What you will do: Word for word, reproduce every line of the data.

Stored records:
● ● ●

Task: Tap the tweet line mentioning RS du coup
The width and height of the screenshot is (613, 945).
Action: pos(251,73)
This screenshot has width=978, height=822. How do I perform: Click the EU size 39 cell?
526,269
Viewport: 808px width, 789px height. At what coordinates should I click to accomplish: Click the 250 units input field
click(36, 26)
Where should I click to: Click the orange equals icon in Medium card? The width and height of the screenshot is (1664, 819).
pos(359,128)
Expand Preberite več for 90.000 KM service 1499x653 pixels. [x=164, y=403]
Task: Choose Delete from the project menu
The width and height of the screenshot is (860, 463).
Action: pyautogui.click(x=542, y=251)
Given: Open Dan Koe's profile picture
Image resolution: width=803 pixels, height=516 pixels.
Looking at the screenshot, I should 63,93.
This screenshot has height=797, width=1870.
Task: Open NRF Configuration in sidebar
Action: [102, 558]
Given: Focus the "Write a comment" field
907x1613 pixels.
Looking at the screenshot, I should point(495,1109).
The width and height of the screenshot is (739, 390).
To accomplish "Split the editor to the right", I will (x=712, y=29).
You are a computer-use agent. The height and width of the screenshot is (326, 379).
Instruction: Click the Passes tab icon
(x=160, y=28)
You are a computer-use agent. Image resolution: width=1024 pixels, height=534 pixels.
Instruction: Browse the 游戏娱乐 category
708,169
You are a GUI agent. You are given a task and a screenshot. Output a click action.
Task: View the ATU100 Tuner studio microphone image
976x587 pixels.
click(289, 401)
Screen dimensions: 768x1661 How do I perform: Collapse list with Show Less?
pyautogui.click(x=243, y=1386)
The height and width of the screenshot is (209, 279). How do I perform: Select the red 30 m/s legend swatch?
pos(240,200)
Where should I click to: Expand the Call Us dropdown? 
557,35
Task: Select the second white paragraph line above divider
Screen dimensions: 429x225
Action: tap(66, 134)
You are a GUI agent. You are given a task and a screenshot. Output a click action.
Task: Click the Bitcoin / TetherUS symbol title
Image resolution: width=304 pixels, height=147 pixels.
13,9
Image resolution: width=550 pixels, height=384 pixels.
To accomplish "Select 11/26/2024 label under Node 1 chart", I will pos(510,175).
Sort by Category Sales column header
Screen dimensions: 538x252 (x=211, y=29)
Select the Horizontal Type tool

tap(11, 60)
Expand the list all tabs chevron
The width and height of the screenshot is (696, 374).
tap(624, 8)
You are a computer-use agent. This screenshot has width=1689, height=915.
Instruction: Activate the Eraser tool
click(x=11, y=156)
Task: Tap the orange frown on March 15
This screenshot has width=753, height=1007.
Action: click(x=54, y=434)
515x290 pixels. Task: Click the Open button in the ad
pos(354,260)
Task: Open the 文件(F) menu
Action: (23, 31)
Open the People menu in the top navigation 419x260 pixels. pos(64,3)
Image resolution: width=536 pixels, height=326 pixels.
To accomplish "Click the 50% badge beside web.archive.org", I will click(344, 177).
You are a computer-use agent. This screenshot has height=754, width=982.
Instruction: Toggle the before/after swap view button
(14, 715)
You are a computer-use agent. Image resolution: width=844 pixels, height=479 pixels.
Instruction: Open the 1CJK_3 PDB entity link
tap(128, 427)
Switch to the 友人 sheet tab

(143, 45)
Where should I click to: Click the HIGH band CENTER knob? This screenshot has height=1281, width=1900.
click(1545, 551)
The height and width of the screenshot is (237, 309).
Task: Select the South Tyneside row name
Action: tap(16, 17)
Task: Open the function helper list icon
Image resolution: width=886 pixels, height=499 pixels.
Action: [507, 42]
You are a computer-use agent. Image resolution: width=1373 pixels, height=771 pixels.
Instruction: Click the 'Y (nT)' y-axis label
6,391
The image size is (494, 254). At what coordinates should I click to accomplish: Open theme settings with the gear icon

● ● ●

Output of the task:
Task: Tap the tweet line mentioning RS du coup
The width and height of the screenshot is (613, 945).
Action: pos(251,73)
This screenshot has width=978, height=822. How do I perform: Click the EU size 39 cell?
526,269
Viewport: 808px width, 789px height. At what coordinates should I click to accomplish: Click the 250 units input field
click(36, 26)
Where should I click to: Click the orange equals icon in Medium card? The width and height of the screenshot is (1664, 819).
pos(359,128)
Expand Preberite več for 90.000 KM service 1499x653 pixels. [x=164, y=403]
Task: Choose Delete from the project menu
The width and height of the screenshot is (860, 463).
Action: pyautogui.click(x=542, y=251)
Given: Open Dan Koe's profile picture
Image resolution: width=803 pixels, height=516 pixels.
Looking at the screenshot, I should 63,93.
This screenshot has height=797, width=1870.
Task: Open NRF Configuration in sidebar
Action: [102, 558]
Given: Focus the "Write a comment" field
907x1613 pixels.
Looking at the screenshot, I should point(495,1109).
The width and height of the screenshot is (739, 390).
To accomplish "Split the editor to the right", I will (x=712, y=29).
You are a computer-use agent. The height and width of the screenshot is (326, 379).
Instruction: Click the Passes tab icon
(x=160, y=28)
You are a computer-use agent. Image resolution: width=1024 pixels, height=534 pixels.
Instruction: Browse the 游戏娱乐 category
708,169
You are a GUI agent. You are given a task and a screenshot. Output a click action.
Task: View the ATU100 Tuner studio microphone image
976x587 pixels.
click(289, 401)
Screen dimensions: 768x1661 How do I perform: Collapse list with Show Less?
pyautogui.click(x=243, y=1386)
The height and width of the screenshot is (209, 279). How do I perform: Select the red 30 m/s legend swatch?
pos(240,200)
Where should I click to: Expand the Call Us dropdown? 
557,35
Task: Select the second white paragraph line above divider
Screen dimensions: 429x225
Action: tap(66, 134)
You are a GUI agent. You are given a task and a screenshot. Output a click action.
Task: Click the Bitcoin / TetherUS symbol title
Image resolution: width=304 pixels, height=147 pixels.
13,9
Image resolution: width=550 pixels, height=384 pixels.
To accomplish "Select 11/26/2024 label under Node 1 chart", I will pos(510,175).
Sort by Category Sales column header
Screen dimensions: 538x252 (x=211, y=29)
Select the Horizontal Type tool

tap(11, 60)
Expand the list all tabs chevron
The width and height of the screenshot is (696, 374).
tap(624, 8)
You are a computer-use agent. This screenshot has width=1689, height=915.
Instruction: Activate the Eraser tool
click(x=11, y=156)
Task: Tap the orange frown on March 15
This screenshot has width=753, height=1007.
Action: click(x=54, y=434)
515x290 pixels. Task: Click the Open button in the ad
pos(354,260)
Task: Open the 文件(F) menu
Action: (23, 31)
Open the People menu in the top navigation 419x260 pixels. pos(64,3)
Image resolution: width=536 pixels, height=326 pixels.
To accomplish "Click the 50% badge beside web.archive.org", I will click(344, 177).
You are a computer-use agent. This screenshot has height=754, width=982.
Instruction: Toggle the before/after swap view button
(14, 715)
You are a computer-use agent. Image resolution: width=844 pixels, height=479 pixels.
Instruction: Open the 1CJK_3 PDB entity link
tap(128, 427)
Switch to the 友人 sheet tab

(143, 45)
Where should I click to: Click the HIGH band CENTER knob? This screenshot has height=1281, width=1900.
click(1545, 551)
The height and width of the screenshot is (237, 309).
Task: Select the South Tyneside row name
Action: tap(16, 17)
Task: Open the function helper list icon
Image resolution: width=886 pixels, height=499 pixels.
Action: [507, 42]
You are a computer-use agent. Image resolution: width=1373 pixels, height=771 pixels.
Instruction: Click the 'Y (nT)' y-axis label
6,391
The image size is (494, 254). At what coordinates should I click to accomplish: Open theme settings with the gear icon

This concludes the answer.